For me personally, templates ever-so-slightly edge out tools like JSX. For
one, I subscribe to the Rule of Least Power[0]. Having the full expressiveness
of JavaScript is very nice, but it makes it harder for tools to statically
analyze and optimize the rendering process. Ember has gone through three major
rendering engine architectures now (string-based, DOM-based and now the
Glimmer VM) and the simplicity of the templating language has made that
portability much easier.

[0]:
[https://www.w3.org/2001/tag/doc/leastPower.html](https://www.w3.org/2001/tag/doc/leastPower.html)

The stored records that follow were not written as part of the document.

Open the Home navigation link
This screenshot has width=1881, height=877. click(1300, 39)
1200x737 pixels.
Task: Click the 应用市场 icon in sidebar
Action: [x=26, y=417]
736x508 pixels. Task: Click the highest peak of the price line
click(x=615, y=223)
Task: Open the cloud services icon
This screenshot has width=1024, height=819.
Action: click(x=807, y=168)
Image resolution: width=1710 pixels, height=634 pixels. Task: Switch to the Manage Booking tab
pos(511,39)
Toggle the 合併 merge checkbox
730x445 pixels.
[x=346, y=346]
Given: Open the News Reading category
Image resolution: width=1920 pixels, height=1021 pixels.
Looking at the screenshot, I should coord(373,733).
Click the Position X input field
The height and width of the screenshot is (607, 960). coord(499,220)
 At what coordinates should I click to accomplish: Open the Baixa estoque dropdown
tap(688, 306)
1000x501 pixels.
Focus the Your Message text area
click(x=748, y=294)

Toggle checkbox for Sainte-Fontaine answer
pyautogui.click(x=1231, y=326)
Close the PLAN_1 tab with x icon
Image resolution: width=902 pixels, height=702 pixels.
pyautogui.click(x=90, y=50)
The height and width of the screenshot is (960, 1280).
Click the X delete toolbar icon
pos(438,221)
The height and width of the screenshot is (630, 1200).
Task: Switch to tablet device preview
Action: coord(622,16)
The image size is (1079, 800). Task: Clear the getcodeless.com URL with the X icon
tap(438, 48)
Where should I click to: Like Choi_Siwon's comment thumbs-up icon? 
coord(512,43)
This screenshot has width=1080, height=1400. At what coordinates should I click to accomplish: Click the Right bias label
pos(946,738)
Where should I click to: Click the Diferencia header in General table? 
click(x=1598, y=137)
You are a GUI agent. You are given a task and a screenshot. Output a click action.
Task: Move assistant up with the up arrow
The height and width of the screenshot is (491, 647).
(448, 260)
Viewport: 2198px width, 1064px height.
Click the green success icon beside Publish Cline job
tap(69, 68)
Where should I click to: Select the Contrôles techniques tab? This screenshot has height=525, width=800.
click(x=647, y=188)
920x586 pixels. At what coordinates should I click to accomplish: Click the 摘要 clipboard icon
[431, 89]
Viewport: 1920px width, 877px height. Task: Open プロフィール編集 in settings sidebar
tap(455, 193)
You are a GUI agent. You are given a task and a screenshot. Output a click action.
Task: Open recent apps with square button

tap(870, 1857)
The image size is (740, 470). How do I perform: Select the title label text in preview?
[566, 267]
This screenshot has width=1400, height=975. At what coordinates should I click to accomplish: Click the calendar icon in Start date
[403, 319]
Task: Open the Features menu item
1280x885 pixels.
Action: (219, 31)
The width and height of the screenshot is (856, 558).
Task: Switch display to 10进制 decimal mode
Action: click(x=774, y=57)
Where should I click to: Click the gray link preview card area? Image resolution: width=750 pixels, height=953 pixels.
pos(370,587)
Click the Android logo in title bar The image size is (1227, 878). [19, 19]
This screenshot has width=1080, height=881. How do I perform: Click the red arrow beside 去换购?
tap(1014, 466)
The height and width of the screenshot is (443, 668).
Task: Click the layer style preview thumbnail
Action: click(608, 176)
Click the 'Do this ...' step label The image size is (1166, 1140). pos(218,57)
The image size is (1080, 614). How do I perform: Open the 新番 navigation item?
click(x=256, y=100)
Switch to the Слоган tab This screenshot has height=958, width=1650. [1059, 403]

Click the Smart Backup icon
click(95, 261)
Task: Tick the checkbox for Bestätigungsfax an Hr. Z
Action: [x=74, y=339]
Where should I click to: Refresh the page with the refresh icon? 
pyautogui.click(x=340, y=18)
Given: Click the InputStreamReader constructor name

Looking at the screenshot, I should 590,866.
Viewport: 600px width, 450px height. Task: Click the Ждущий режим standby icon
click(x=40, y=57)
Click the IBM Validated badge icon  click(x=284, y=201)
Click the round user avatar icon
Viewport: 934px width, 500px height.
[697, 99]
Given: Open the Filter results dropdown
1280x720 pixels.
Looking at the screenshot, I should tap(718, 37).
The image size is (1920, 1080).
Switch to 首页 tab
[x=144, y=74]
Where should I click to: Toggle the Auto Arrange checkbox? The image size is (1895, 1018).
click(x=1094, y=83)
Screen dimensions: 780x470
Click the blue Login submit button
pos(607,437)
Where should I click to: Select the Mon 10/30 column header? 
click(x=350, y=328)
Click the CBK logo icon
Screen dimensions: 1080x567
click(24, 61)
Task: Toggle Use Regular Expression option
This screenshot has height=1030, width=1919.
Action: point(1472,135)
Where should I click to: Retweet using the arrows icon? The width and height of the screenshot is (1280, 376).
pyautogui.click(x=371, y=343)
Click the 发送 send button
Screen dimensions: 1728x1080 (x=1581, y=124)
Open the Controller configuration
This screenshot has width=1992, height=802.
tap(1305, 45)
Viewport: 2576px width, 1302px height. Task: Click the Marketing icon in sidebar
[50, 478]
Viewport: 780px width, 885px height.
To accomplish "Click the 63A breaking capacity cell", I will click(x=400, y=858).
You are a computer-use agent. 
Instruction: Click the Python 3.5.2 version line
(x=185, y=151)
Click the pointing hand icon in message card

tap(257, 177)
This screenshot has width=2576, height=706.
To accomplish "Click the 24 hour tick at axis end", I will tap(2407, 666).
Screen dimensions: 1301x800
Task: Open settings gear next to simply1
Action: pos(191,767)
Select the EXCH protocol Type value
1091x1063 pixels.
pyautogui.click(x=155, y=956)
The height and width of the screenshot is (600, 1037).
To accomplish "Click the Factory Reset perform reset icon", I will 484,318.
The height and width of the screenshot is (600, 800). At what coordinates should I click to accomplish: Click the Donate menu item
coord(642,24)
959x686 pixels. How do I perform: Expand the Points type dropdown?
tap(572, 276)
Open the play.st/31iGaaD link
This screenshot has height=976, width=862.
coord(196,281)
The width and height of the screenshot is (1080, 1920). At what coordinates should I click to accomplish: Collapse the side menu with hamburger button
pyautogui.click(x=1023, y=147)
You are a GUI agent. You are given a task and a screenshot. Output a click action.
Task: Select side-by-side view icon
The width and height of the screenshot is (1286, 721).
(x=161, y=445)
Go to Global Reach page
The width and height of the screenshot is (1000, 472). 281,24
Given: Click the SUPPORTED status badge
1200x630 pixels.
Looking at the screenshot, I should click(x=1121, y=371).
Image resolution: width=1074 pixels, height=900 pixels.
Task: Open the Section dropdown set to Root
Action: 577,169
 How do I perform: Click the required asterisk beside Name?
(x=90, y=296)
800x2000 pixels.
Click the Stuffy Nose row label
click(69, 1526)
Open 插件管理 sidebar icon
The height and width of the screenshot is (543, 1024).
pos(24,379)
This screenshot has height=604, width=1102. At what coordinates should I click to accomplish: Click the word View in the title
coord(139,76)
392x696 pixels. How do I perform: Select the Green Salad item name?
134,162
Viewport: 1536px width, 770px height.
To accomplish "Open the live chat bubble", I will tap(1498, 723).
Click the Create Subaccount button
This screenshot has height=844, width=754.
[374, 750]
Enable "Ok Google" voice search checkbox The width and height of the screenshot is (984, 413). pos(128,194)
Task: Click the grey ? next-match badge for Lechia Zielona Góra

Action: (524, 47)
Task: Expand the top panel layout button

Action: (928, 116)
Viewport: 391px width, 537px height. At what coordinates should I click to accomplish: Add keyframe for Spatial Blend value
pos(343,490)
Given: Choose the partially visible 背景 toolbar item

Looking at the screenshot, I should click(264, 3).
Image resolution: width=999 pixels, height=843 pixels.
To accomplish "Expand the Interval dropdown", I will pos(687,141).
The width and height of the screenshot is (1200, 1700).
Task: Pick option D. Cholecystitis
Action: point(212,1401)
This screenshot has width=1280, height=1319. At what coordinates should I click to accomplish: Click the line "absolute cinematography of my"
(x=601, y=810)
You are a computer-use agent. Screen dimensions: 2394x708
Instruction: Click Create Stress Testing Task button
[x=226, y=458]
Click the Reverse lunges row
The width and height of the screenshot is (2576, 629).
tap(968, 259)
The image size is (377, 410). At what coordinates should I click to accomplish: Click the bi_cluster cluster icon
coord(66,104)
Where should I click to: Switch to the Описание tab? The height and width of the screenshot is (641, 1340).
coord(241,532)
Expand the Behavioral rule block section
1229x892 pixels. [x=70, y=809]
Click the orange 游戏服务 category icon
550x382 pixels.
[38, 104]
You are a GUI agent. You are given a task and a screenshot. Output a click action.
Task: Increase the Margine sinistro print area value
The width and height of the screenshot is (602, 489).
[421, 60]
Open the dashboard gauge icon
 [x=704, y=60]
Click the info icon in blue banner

More importantly though, there are a lot of people in the world who know HTML
and CSS. The fact that Glimmer templates are "just HTML" makes them accessible
to people like designers who may not understand all of the fancy destructuring
or array mapping happening in your JSX.

Lastly, and this is perhaps just a personal foible, but I have a really hard
time mentally mapping more complicated JSX expressions into the final HTML
output. It's fine when you're writing it, but reading it later, particularly
to write CSS for it, is more challenging for me than Handlebars. I know some
people would say that this is a code smell and that I should break that
component up into smaller components, but I'd rather that decision be made by
me than because I feel forced into it by the muddiness of my render() method.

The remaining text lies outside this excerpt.